* ABOUT THIS TASK *
Copy out the items below verbatim, starting at the line that contains "Describe the element at coordinates (511, 206)" and ending at the line that contains "x-axis-label: Time is".

(DATA UNDER STUDY begins)

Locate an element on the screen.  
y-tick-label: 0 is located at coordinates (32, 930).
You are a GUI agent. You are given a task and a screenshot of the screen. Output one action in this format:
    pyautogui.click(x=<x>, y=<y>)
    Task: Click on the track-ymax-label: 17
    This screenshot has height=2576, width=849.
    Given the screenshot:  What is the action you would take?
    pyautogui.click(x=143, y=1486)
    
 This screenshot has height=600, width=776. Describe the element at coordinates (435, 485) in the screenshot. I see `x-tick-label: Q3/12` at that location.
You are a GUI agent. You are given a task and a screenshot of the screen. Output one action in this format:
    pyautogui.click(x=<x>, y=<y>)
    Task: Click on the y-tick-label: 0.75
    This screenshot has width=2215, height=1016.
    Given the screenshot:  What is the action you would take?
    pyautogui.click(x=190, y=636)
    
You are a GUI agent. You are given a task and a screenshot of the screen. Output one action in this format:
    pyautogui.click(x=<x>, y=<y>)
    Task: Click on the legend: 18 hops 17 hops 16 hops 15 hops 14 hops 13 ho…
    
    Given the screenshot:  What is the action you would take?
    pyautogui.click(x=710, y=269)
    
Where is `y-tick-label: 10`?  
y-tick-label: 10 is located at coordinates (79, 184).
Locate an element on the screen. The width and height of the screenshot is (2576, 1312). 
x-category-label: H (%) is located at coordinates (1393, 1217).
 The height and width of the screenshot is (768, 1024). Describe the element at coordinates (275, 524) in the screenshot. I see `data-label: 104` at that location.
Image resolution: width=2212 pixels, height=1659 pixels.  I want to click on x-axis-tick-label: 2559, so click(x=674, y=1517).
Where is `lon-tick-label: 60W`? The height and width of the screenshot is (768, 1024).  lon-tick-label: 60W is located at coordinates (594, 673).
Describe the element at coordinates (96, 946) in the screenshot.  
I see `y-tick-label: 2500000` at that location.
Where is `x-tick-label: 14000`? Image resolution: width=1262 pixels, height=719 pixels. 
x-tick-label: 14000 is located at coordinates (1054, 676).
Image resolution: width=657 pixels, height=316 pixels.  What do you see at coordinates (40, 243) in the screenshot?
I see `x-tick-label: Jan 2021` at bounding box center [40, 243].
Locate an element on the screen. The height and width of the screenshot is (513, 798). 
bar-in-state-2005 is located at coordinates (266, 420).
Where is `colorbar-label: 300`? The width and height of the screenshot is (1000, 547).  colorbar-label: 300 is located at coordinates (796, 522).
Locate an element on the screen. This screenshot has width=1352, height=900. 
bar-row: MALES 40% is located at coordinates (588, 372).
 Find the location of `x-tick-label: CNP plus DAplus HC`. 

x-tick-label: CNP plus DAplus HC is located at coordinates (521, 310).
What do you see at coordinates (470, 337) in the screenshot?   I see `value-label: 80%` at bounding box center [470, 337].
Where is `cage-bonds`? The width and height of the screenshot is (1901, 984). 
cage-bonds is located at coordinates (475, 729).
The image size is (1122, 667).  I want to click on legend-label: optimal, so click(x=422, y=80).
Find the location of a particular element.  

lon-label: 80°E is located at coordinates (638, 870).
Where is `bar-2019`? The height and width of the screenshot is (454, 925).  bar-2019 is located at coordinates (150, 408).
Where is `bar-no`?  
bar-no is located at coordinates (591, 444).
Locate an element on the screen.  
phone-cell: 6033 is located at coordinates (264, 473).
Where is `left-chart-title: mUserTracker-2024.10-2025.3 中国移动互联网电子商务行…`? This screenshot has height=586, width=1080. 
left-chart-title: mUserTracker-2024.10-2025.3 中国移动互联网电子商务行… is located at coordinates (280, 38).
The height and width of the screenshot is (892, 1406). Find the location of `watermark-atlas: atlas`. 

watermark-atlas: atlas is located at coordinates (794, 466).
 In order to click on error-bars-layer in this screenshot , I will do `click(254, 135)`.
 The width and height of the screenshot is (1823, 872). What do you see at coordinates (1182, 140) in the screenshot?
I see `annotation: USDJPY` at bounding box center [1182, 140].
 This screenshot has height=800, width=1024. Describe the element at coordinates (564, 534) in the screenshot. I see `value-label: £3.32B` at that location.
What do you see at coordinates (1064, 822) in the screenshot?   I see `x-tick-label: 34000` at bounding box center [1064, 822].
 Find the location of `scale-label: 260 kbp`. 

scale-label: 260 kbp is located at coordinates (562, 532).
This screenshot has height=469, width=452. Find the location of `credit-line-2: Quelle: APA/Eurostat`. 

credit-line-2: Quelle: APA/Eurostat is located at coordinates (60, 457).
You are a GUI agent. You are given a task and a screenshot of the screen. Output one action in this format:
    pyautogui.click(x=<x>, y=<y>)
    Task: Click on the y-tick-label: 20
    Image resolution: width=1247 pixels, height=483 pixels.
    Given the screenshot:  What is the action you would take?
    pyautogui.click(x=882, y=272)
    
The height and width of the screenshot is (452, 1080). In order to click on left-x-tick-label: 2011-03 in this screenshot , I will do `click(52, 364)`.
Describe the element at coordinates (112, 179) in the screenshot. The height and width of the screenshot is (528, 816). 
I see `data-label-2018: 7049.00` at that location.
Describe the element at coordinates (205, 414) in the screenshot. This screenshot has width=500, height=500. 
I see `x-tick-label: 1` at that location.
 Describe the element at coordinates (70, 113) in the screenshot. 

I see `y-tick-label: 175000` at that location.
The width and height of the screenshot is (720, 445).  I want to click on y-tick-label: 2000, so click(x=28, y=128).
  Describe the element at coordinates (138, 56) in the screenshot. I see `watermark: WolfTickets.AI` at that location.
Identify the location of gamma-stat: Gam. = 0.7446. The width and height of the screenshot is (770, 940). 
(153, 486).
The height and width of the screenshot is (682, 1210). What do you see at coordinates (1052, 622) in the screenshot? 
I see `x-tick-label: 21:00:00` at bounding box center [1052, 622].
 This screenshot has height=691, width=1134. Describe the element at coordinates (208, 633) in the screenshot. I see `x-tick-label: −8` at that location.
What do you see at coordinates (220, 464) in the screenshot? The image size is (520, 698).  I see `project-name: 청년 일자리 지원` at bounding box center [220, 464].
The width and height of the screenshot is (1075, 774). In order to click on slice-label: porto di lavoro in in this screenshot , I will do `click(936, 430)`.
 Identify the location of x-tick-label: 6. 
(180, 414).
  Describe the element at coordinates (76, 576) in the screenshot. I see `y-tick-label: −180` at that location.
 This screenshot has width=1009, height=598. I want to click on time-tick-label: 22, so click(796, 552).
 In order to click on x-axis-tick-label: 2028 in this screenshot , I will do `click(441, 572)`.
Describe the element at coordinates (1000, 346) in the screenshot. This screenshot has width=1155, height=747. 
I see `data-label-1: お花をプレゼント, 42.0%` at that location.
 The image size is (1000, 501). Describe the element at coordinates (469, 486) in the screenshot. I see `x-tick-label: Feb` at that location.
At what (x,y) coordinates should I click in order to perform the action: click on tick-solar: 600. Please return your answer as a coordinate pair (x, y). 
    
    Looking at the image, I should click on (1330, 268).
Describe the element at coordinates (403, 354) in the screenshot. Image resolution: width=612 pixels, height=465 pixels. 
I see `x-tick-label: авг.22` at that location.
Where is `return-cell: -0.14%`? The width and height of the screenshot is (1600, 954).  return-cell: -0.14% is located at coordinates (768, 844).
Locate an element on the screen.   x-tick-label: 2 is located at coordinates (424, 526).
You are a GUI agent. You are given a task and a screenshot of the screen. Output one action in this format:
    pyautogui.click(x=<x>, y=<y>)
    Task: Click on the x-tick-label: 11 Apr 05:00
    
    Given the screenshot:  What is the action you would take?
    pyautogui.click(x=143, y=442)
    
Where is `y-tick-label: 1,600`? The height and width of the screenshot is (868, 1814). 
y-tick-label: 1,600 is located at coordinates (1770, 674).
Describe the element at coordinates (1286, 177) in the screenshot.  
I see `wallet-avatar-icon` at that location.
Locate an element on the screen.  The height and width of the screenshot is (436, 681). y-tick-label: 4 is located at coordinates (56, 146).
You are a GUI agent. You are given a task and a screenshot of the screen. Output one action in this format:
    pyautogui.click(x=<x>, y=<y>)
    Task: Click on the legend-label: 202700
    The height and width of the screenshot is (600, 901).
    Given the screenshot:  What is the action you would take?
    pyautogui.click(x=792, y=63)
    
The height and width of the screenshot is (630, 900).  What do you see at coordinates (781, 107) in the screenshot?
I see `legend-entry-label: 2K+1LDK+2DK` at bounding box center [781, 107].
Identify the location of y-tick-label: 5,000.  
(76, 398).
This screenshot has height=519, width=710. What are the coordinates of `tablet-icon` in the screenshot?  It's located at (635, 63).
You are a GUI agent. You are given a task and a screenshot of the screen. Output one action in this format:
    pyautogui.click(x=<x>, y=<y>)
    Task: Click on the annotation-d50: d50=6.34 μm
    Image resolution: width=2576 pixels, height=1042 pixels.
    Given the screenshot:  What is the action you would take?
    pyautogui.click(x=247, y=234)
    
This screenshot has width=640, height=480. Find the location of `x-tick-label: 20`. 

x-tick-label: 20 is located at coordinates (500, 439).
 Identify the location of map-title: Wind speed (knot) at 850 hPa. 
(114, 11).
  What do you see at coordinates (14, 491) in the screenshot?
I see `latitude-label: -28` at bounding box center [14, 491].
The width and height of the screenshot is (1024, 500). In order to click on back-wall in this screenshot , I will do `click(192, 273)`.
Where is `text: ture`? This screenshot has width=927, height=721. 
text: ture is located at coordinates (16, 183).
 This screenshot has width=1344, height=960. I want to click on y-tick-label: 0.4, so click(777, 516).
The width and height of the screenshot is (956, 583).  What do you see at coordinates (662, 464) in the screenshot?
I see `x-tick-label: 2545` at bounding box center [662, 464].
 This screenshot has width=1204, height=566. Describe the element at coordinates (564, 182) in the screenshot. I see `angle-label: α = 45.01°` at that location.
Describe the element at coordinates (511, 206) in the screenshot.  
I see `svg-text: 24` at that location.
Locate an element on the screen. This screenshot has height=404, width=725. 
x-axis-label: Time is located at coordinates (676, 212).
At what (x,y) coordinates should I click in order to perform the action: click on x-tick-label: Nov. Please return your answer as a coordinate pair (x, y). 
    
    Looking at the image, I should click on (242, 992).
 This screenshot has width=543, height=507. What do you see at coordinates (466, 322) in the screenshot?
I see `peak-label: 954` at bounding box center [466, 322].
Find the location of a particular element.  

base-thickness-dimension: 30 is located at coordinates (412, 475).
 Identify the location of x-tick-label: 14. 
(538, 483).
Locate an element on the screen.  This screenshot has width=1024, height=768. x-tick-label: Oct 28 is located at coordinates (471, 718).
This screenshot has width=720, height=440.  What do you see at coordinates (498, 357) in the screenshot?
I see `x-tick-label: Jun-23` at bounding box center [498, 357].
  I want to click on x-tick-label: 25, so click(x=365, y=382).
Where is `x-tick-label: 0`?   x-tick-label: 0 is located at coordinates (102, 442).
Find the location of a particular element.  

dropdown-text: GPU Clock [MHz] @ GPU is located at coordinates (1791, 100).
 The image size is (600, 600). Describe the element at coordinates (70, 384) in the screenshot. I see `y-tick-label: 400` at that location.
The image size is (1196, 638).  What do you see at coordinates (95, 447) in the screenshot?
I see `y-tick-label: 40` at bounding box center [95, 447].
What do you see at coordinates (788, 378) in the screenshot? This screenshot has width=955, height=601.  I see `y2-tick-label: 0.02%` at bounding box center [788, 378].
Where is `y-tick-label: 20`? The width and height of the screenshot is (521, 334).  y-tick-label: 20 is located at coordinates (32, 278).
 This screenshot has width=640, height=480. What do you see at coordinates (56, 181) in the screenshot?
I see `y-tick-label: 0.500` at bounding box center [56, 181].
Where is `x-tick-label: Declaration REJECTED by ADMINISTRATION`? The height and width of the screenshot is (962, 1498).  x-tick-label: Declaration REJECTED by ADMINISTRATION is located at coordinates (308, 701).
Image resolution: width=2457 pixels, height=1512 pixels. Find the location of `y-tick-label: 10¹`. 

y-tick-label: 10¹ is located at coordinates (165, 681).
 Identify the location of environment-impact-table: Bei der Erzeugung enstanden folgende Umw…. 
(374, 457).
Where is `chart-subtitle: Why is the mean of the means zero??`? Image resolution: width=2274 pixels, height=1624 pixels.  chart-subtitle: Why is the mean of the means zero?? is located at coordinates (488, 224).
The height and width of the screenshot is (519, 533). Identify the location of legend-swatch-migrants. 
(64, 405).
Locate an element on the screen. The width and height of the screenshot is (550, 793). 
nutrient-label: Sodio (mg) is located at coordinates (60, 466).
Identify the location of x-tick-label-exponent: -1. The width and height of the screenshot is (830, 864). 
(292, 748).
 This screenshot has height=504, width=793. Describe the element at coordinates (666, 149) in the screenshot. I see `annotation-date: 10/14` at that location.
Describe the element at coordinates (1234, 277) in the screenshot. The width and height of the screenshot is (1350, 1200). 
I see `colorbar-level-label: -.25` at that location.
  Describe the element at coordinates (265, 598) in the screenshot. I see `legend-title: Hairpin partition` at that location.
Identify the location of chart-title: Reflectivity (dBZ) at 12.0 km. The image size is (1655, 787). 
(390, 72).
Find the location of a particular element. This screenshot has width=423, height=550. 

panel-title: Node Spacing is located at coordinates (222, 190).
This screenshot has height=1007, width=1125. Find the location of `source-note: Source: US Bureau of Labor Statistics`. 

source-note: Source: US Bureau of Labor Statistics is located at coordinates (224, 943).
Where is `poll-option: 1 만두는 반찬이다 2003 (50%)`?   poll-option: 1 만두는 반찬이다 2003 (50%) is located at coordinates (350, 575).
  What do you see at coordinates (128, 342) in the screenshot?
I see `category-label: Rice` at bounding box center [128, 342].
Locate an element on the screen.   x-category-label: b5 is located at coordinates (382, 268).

(DATA UNDER STUDY ends)

* FINISHED TASK *
Describe the element at coordinates (511, 206) in the screenshot.  
I see `svg-text: 24` at that location.
Locate an element on the screen. This screenshot has height=404, width=725. 
x-axis-label: Time is located at coordinates (676, 212).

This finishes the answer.